Frequently Asked Questions (FAQs)
Here are some common questions about my version of Chicken Chasseur:
- What exactly is Chicken Chasseur? Chicken Chasseur is a classic French dish, often translated as “Hunter’s Chicken.” It typically involves chicken braised in a mushroom and tomato sauce.
- Why use chicken thighs instead of chicken breasts? Chicken thighs are more flavorful and stay moister during the cooking process compared to chicken breasts. They also tend to be more budget-friendly.
- Can I use dried herbs instead of fresh? Yes, you can substitute dried herbs. Use about half the amount of dried herbs as you would fresh herbs.
- What if I don’t have white wine? You can substitute chicken broth or vegetable broth for the white wine. The flavor will be slightly different, but still delicious.

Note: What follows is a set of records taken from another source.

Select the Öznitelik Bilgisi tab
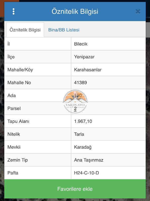Image resolution: width=150 pixels, height=201 pixels. 25,30
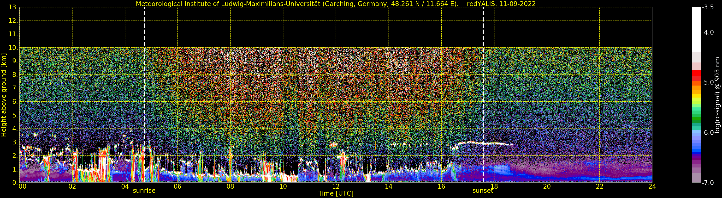Screen dimensions: 722x198
Task: Click the '24' tick label on time axis
Action: coord(652,186)
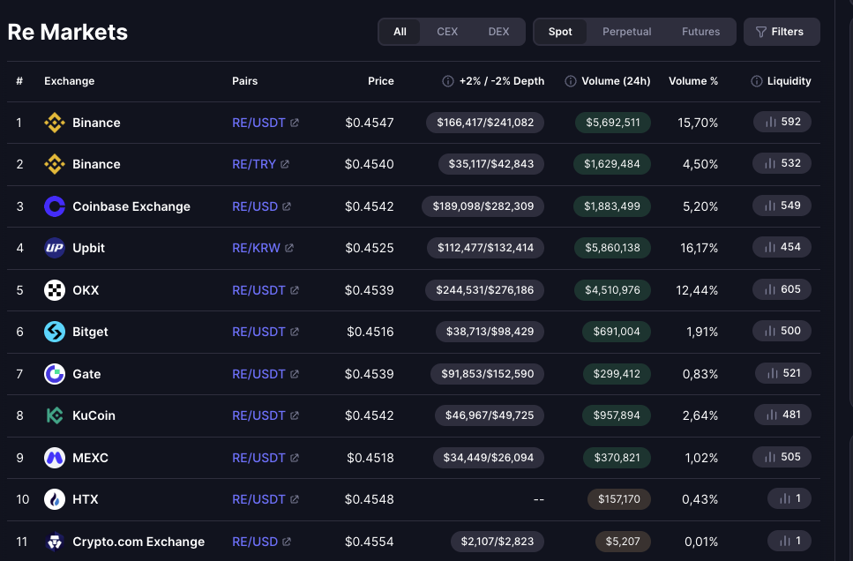The image size is (853, 561).
Task: Click the info icon beside Liquidity header
Action: click(756, 81)
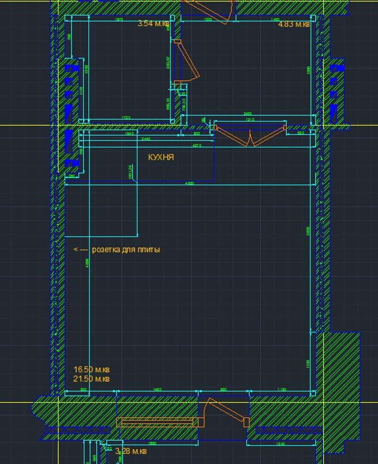Select the orange door in the bottom wall
This screenshot has width=378, height=464.
[x=225, y=412]
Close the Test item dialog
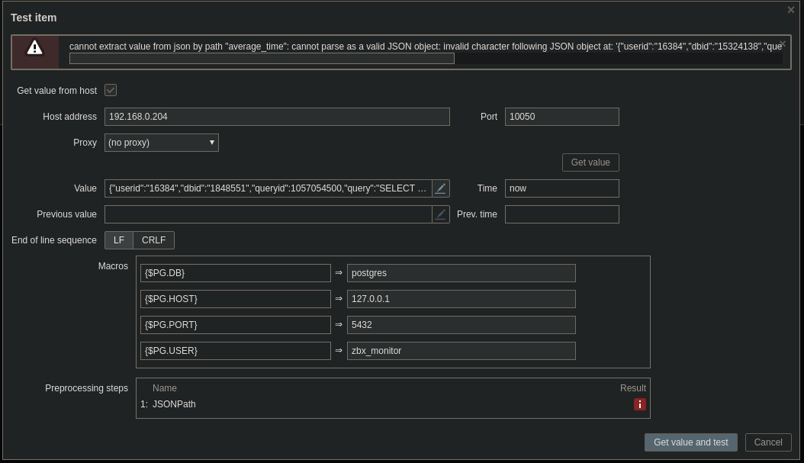 (791, 10)
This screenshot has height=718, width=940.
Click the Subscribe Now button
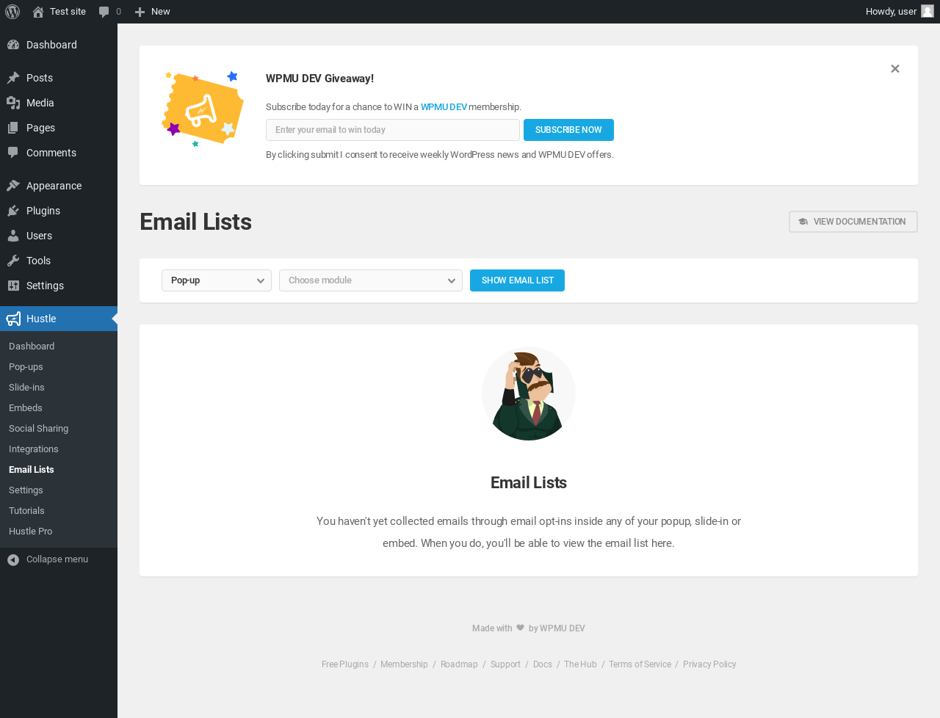point(568,130)
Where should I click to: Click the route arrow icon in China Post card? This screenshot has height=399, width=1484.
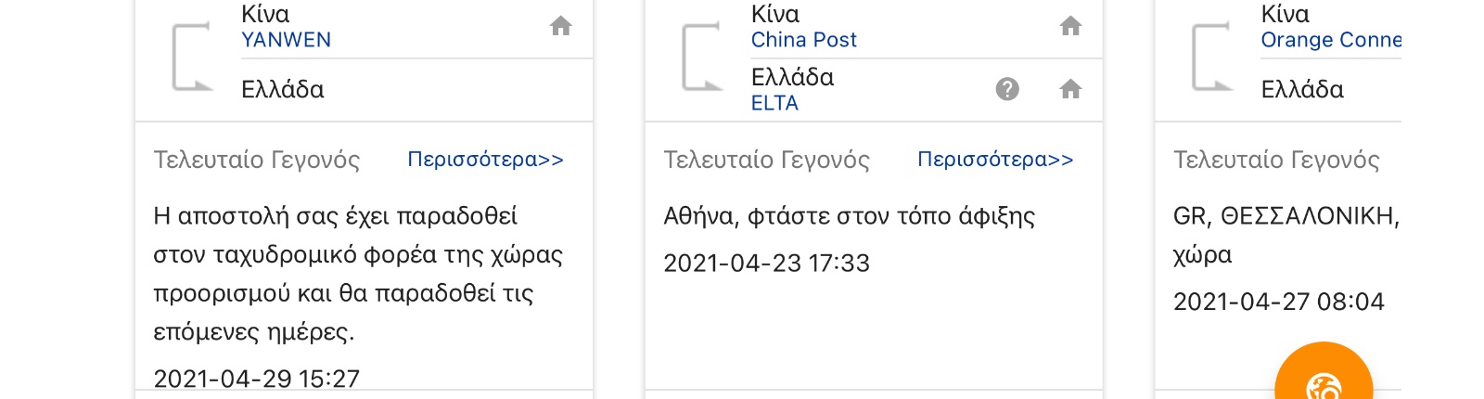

- Can I add other vegetables? Absolutely! Carrots, celery, and bell peppers would all be great additions to this dish. Add them along with the leeks and onions.
- Is this dish spicy? No, this dish is not spicy. However, you can add a pinch of red pepper flakes or a dash of hot sauce to give it a little kick.
- How do I know when the chicken is cooked through? The chicken is cooked through when it reaches an internal temperature of 165°F (74°C).
- What’s the best way to reheat leftovers? You can reheat leftovers in the microwave, on the stovetop, or in the oven. Add a little broth or water if the sauce becomes too thick.
- Can I make this in a slow cooker? Yes, you can adapt this recipe for a slow cooker. Brown the chicken as instructed, then transfer all ingredients to the slow cooker. Cook on low for 6-8 hours or on high for 3-4 hours.
- What if my sauce is too thin? If your sauce is too thin, you can thicken it by simmering it uncovered for a few minutes, allowing the liquid to reduce. You can also mix a tablespoon of cornstarch with two tablespoons of cold water and whisk it into the sauce.
- Can I use canned mushrooms instead of fresh? Yes, but fresh mushrooms will provide a better flavor and texture. If using canned, drain them well before adding them to the dish.
- Why add soy sauce? Soy sauce adds a depth of umami flavor that enhances the overall taste of the dish.
- Can I make this vegetarian? Yes, you can substitute the chicken with hearty vegetables like eggplant, zucchini, and mushrooms. Increase the amount of mushrooms significantly for a more robust flavor.
- What if I don’t have tarragon or oregano? You can use other herbs like parsley, chives, or marjoram. If you prefer a spicier flavor, a pinch of chili flakes will do the job.
- What makes this recipe different from other Chicken Chasseur recipes? My version emphasizes simple substitutions and readily available ingredients, prioritizing ease and adaptability for the home cook. The addition of soy sauce provides a unique flavor dimension not traditionally found in Chicken Chasseur.